- Trecho do texto:
══════

Alguns tributos nascem por lei complementar, que é outro tipo de legislação mais sofisticada pelo seu quórum.

Há outra disposição permitindo criarem-se tributos por medida provisória. Materialmente a MP é igual à lei ordinária. O Supremo disse: “se é criado por lei, então não há problema em se criarem tributos por medida provisória, até porque a discussão vai passar pelo crivo do Legislativo.”

Mas há a limitação: tributos só criáveis por lei complementar não podem ser criados por medida provisória, porque esta se converterá, se for o caso, em lei ordinária. O empréstimo compulsório é tributo exclusivo da União, e depende da lei complementar para ser criado. Não pode ser por medida provisória do Presidente da República. Não pode mesmo. Questão do CESPE/OAB:

“Na hipótese de o Brasil decretar estado de guerra, a CF oferece algumas formas de incrementar a receita federal, entre as quais não se inclui a criação de empréstimos compulsórios por meio de medidas provisórias.” (OAB-Nacional/Cespe 2008-2/Questão 61/Assertiva D)

Verdadeira, portanto.

“Em casos de relevância e urgência, é lícito à União instituir empréstimos compulsórios mediante medida provisória.” (Cespe/OAB-SP/135º Exame/Caderno 1/2008/Questão 84/Assertiva A).

Esta está incorreta. O erro está na expressão “mediante medida provisória”.

══════

- Registros:
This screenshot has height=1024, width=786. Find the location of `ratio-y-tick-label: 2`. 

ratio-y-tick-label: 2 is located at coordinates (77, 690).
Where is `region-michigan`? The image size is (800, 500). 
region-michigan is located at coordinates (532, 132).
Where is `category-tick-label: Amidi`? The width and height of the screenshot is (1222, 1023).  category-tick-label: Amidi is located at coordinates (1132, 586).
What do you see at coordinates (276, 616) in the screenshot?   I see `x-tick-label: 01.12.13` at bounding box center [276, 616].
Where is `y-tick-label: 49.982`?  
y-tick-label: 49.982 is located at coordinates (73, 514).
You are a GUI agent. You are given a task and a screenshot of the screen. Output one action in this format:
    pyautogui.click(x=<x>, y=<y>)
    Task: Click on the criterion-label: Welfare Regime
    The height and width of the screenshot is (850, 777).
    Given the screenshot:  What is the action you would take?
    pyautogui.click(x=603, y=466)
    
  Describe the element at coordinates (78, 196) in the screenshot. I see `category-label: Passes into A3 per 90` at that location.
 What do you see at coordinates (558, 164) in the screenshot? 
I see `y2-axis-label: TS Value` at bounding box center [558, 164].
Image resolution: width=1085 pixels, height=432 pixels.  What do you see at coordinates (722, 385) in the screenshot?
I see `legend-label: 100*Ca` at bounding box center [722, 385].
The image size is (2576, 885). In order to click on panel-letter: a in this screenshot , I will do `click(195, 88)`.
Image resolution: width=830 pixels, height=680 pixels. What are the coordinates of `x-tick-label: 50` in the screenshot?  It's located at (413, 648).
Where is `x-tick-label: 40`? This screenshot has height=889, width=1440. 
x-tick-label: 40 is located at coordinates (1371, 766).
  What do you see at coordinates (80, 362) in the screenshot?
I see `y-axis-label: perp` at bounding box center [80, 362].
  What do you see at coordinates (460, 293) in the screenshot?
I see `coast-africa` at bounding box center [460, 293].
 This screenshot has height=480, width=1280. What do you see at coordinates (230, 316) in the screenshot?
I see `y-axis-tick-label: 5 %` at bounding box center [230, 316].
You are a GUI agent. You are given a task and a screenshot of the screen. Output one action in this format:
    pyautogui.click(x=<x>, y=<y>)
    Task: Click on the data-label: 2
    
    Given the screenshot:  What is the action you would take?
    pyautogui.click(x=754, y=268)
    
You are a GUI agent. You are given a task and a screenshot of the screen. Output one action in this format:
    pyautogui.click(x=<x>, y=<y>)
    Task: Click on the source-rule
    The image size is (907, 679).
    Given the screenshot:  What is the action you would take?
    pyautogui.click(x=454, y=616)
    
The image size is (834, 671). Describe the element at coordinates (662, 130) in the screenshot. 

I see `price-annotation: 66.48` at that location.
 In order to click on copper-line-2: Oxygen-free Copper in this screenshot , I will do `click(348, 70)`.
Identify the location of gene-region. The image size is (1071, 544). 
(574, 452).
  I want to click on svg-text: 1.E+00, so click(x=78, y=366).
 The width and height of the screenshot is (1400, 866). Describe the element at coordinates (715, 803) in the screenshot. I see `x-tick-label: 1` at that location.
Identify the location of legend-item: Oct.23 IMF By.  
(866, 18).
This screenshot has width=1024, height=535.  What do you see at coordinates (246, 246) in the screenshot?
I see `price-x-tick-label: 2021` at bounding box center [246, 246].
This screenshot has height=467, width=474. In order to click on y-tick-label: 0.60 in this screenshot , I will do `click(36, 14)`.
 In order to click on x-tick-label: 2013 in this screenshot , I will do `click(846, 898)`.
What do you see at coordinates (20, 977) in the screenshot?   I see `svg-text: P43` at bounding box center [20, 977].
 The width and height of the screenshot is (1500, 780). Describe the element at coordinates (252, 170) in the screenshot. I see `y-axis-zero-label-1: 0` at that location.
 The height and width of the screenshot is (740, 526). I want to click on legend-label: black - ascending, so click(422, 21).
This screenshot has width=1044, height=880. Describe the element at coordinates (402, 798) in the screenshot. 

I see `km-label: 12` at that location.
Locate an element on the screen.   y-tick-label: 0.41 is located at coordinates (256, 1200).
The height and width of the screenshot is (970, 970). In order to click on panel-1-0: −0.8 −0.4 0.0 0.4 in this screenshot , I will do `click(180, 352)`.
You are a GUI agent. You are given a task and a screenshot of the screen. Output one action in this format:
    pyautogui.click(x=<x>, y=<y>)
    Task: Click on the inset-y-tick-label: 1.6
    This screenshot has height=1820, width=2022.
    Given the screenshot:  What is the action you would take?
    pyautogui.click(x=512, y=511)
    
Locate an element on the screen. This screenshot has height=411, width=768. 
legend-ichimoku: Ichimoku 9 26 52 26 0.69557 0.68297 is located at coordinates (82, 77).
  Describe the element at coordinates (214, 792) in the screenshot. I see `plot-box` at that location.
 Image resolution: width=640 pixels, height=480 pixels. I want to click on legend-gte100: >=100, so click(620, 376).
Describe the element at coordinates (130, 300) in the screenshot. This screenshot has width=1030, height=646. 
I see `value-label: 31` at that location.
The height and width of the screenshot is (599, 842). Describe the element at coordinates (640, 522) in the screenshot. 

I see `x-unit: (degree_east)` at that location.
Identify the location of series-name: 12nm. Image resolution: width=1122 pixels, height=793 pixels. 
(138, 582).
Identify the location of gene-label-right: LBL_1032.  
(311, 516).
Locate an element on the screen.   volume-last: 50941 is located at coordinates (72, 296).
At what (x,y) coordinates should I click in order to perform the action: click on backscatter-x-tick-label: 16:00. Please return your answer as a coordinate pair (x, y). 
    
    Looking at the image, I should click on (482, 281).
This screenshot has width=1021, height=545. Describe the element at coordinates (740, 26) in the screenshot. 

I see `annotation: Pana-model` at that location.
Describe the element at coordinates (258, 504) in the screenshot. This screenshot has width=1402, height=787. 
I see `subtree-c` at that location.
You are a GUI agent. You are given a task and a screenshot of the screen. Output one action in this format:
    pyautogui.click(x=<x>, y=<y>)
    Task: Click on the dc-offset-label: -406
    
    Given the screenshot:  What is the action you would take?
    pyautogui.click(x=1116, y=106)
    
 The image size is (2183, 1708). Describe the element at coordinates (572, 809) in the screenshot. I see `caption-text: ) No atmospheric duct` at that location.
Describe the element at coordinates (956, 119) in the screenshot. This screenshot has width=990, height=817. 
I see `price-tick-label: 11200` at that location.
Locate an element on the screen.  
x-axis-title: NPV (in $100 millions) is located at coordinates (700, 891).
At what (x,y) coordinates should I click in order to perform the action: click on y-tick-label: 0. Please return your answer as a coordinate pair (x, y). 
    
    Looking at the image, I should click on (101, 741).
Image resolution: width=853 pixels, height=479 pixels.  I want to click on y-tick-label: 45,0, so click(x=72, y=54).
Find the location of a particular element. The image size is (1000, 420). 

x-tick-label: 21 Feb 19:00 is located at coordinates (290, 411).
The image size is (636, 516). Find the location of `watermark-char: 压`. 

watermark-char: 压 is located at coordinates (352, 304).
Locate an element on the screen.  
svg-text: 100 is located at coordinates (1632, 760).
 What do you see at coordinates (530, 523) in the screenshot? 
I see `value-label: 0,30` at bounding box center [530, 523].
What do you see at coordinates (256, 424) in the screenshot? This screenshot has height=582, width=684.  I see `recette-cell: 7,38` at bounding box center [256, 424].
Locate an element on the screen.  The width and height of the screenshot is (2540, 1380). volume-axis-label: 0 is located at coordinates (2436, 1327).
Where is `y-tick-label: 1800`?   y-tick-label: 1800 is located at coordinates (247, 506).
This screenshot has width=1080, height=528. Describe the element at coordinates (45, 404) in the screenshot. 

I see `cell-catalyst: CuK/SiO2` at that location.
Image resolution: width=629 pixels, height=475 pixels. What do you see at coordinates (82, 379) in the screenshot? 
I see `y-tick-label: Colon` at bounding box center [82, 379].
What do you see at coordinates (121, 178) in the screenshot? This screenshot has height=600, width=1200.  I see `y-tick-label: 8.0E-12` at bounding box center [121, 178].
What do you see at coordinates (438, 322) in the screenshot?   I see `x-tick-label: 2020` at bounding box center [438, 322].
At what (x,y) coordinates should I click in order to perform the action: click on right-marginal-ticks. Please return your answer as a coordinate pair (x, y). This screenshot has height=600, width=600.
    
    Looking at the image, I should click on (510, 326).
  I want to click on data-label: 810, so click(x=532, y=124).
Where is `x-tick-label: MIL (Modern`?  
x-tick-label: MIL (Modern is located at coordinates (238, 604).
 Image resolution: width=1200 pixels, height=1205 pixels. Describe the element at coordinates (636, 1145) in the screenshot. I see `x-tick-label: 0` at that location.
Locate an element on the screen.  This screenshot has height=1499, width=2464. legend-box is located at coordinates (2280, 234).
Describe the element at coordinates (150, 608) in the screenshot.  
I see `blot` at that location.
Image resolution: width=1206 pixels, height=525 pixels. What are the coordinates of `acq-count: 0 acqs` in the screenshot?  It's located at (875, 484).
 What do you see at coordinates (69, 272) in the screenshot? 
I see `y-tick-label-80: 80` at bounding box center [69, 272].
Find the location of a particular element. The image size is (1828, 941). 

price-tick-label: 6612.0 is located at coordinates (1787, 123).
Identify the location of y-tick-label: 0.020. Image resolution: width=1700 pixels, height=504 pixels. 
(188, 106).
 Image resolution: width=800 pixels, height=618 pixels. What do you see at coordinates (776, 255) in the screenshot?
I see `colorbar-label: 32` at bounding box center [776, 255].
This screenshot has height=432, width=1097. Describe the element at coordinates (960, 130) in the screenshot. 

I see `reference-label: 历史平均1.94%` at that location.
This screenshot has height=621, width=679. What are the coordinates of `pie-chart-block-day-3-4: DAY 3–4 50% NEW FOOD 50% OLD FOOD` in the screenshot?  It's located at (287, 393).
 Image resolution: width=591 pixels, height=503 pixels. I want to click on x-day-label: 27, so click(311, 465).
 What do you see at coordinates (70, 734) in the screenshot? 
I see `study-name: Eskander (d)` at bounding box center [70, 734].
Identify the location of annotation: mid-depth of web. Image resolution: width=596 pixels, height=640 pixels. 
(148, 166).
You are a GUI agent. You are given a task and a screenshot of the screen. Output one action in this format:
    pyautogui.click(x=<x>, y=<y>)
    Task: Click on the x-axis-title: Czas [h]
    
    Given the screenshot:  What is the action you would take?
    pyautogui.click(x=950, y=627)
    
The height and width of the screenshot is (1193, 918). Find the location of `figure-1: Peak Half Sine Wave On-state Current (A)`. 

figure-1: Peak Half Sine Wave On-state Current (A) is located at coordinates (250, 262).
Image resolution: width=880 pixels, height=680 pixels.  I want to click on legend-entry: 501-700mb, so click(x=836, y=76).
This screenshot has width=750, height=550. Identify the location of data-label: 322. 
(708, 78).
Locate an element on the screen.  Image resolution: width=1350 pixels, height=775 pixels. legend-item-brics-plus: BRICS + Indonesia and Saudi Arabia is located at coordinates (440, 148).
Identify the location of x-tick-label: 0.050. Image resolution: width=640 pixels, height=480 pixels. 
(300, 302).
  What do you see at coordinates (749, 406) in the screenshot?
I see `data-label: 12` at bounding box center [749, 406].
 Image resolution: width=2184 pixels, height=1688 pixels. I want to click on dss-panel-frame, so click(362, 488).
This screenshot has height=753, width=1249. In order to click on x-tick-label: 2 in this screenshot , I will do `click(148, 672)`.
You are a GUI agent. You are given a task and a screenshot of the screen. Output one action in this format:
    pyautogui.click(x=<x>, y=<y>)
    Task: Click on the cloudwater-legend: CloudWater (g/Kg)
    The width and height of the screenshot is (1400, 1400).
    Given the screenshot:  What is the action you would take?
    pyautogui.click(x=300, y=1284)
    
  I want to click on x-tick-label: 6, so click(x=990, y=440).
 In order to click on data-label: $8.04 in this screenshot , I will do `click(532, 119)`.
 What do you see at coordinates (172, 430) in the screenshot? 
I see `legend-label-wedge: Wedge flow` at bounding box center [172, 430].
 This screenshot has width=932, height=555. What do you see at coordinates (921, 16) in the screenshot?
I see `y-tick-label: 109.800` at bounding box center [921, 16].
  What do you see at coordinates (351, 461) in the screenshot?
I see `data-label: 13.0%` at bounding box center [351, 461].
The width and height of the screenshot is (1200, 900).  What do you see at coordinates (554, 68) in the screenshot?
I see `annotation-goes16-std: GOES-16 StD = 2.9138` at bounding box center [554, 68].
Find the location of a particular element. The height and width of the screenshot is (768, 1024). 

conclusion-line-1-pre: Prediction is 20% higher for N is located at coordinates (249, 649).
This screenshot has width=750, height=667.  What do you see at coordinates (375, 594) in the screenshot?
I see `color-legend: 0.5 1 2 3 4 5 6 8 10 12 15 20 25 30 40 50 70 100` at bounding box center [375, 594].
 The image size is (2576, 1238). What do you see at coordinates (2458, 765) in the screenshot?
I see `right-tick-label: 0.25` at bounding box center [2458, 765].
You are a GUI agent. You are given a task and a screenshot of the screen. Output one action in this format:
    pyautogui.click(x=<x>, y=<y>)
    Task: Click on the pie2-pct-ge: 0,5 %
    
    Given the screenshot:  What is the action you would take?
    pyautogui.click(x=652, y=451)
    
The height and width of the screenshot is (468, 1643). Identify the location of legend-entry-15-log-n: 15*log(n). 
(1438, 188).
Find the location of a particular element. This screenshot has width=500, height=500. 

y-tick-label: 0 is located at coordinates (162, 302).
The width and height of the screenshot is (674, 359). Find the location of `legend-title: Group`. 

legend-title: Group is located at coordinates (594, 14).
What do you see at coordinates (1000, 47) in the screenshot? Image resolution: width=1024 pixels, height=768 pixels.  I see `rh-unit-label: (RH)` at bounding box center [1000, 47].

══════

- O que fazer:
a) Resuma em duas frases o texto sobre criação de tributos por medida provisória.
b) Transforme em uma lista JSON de strings, com uma string por linha e sem as linhas em branco, tudo o que vai do começo dos registros até a linha que contém "y-tick-label: 49.982 is", incluindo as duas pontas.
O texto e os registros não têm nenhuma relação entre si.

- Respostas:
a) Tributos podem ser criados por medida provisória, que materialmente é igual à lei ordinária, mas não os que só podem nascer por lei complementar, já que a MP se converte em lei ordinária. Por isso o empréstimo compulsório, tributo exclusivo da União que depende de lei complementar, não pode ser criado por medida provisória do Presidente da República, como mostram duas questões do CESPE/OAB.

b)
[
  "This screenshot has height=1024, width=786. Find the location of `ratio-y-tick-label: 2`. ",
  "ratio-y-tick-label: 2 is located at coordinates (77, 690).",
  "Where is `region-michigan`? The image size is (800, 500). ",
  "region-michigan is located at coordinates (532, 132).",
  "Where is `category-tick-label: Amidi`? The width and height of the screenshot is (1222, 1023).  category-tick-label: Amidi is located at coordinates (1132, 586).",
  "What do you see at coordinates (276, 616) in the screenshot?   I see `x-tick-label: 01.12.13` at bounding box center [276, 616].",
  "Where is `y-tick-label: 49.982`?  ",
  "y-tick-label: 49.982 is located at coordinates (73, 514)."
]